Driving around Southern California on a sunny Sunday morning, the only thing on my mind is getting to my destination without someone pointing a Smith & Wesson at me. Hopefully all the freeway terrorists are on their donut break, hanging out at the local Winchell’s with the CHP. It’s generally not my policy to take my life into my hands with needless freeway driving but I was called in to work. Then, along the way I got cutoff by an attractive blonde in a white Honda Prelude. That got me to thinking that right about then those in the Saturday-night-fever crowd were probably making their Sunday-morning introductions and/or exits. (Yeah, my mind works in strange ways when I get exposed to direct sunlight this early in the morning).

Uh . . . Last night I was hoping to have been a part of the dancing portion of the Saturday night festivities (I’ve always believed in working my way up to those other big goals). Anyway, I ran into a snag during the negotiation portion of the dating ritual.

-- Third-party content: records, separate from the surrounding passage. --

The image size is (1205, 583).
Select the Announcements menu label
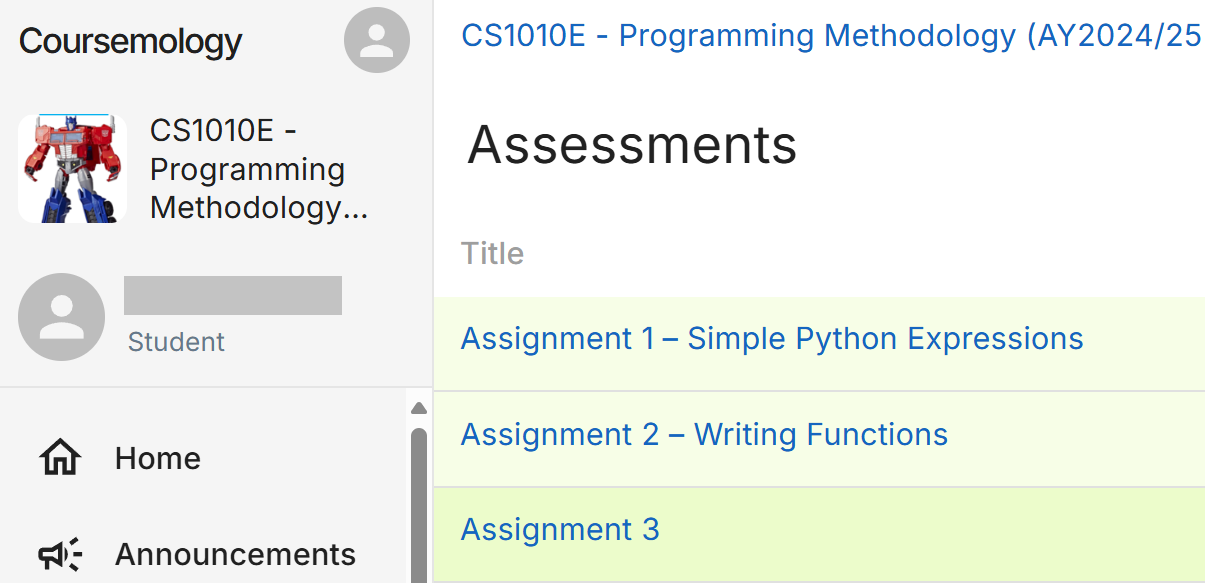click(235, 554)
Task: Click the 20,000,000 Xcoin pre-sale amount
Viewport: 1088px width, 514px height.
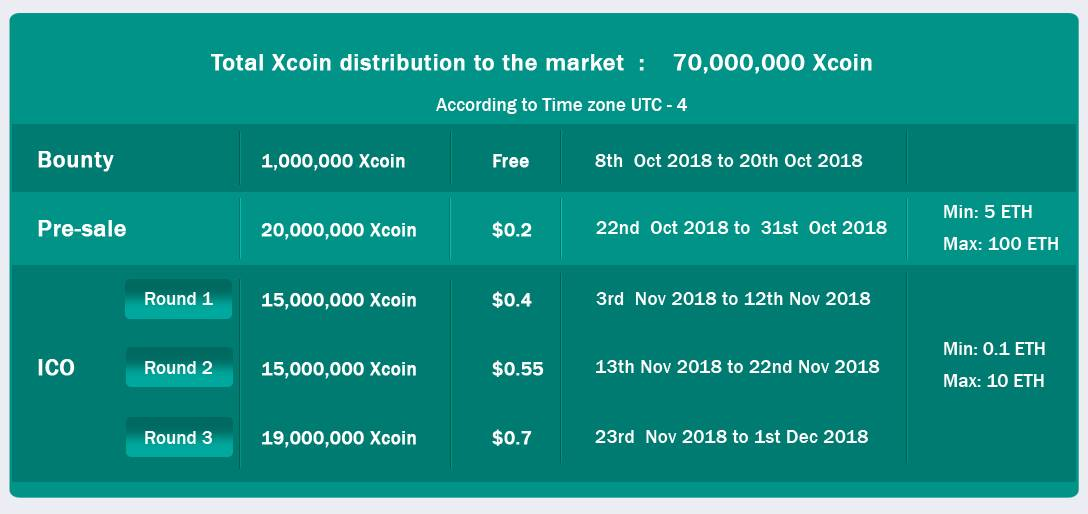Action: pyautogui.click(x=339, y=230)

My prospective date decided to give her former boyfriend another try (I hate it when they flirt with me for two weeks only to go back to Mr. Right just when I muster up the nerve to ask them out). Not only was I out gunned in the historical precedence department but the man had tickets to Disneyland. She excused herself by saying that she needed an amusement park fix. (“If a good ride is what you’re really looking, honey . . . .” Nah, I could never bring myself to say that). So, hours of ambiguous gestures and tentative plans came crashing to the floor all because of fucking Mickey Mouse.

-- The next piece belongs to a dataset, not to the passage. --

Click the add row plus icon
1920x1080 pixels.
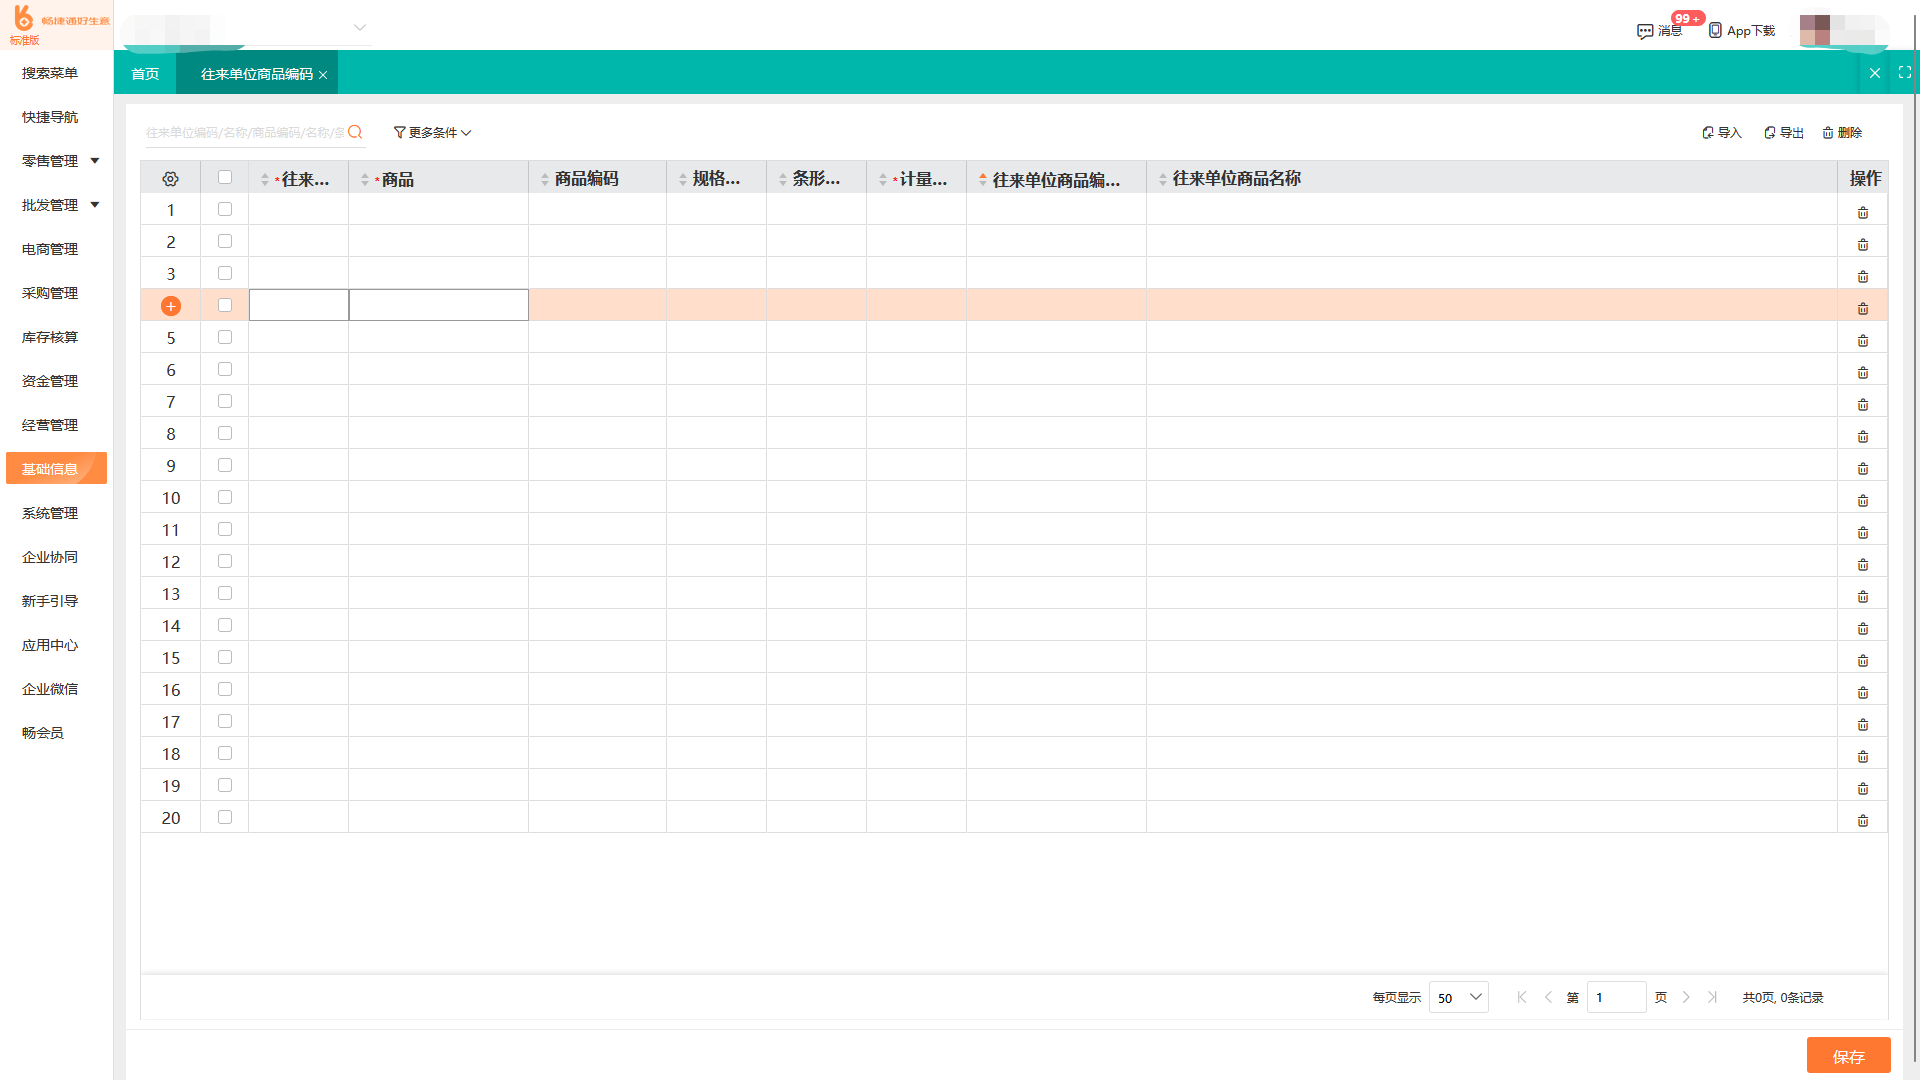tap(170, 306)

Regardless of what I was feeling on the inside, I was a good sport on the outside and said something lame like, “Don’t get too crazy.” She smiled and told me to have fun “with whatever it is you end up doing.” Gee, thanks. There was a choking, asphyxiating quality to the way the sun set that evening.

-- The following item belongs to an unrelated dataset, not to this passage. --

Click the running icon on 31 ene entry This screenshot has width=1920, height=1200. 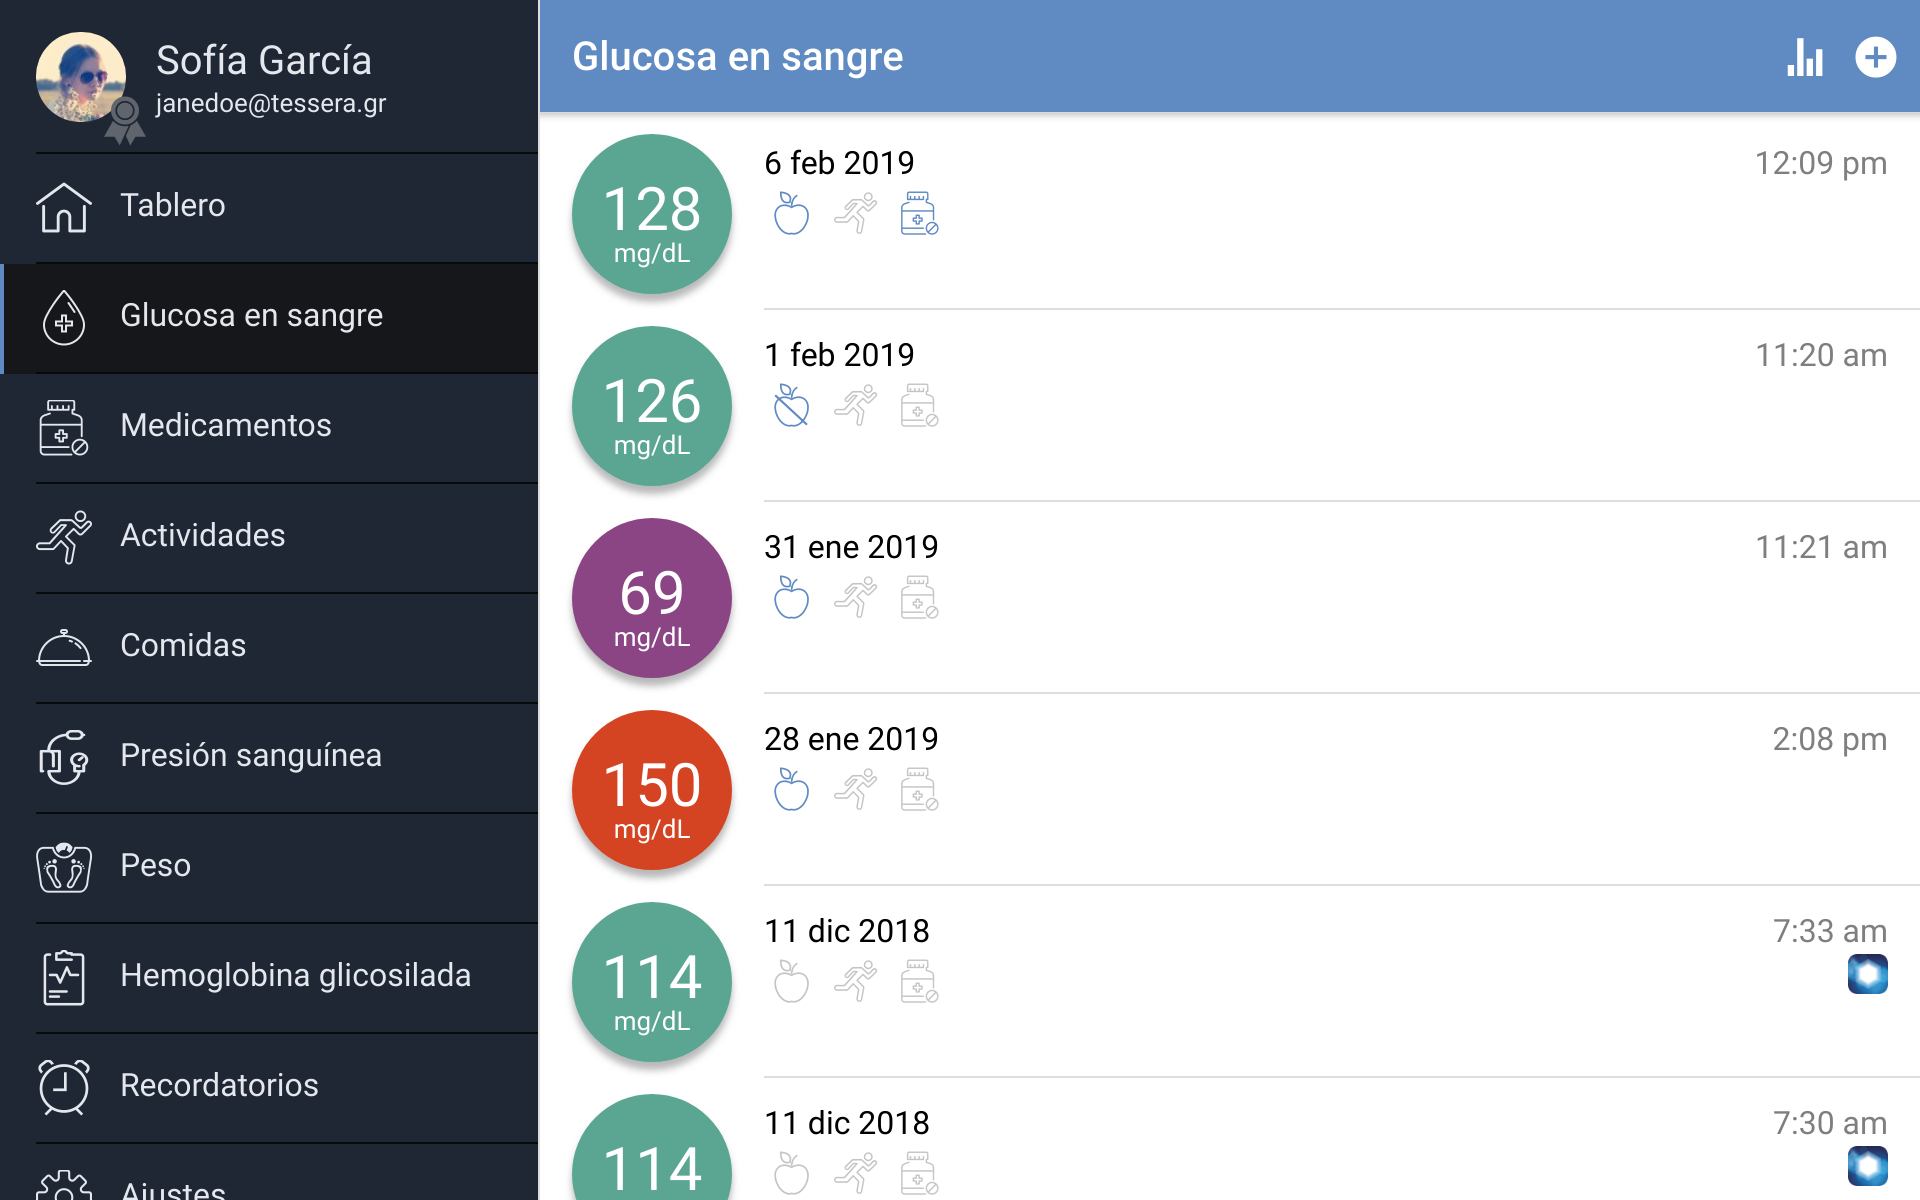pos(855,598)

“Have fun with whatever it is you end up doing.” Yeah, and I hope Space Mountain breaks down while you stand in line for two hours! What a shitty way to begin a Saturday evening. Ha! But I have to admit that I was the one who screwed up. I didn’t have a contingency plan. I should have known that when she said, “Yes” she meant, “Maybe.” And if she had said, “Maybe,” she means, “Only as a last resort.” And if she had said, “No,” she means, “Please leave before someone sees me talking to you.”

”Have fun with whatever it is you end up doing.” God, some people can be so cruel when they’re wishing you well. This was certainly not a night for me to sit at home (even if ADI was two months behind. Hey, we’re talking about my social visibility here. How am I ever going to qualify for Cosmos’ bachelor of the month If I spend my Saturday nights at home, alone, working on a stupid news-whatever?! Get serious). Going to the movies alone sounded depressing. A buddy was going down to a local 50’s era dance club called The Hop.” But getting nostalgic about an era I was too young to remember sounded more depressing than the movies. So . . . even though I swore that I would never do it again, I knew that the only way for me to regain my social respectability was for me to go down to another (more contemporary) dance club called Baxter’s and undergo the Ego Endurance Test (the dreaded EET!).

The EET is an ego busting, mind numbing experience. It is little wonder that both males and females undergoing the EET tend to drink copious amounts of alcoholic beverages. It has a certain “Twilight Zone” feel about it.

I can picture a beady-eyed Rod Serling, cigarette in hand, narrating the scene:

“You’re stuck in a dimly lit room with two hundred heavily muscled cephalopodic males and three extremely selective females. The three females sit at a single table in the center of the room.”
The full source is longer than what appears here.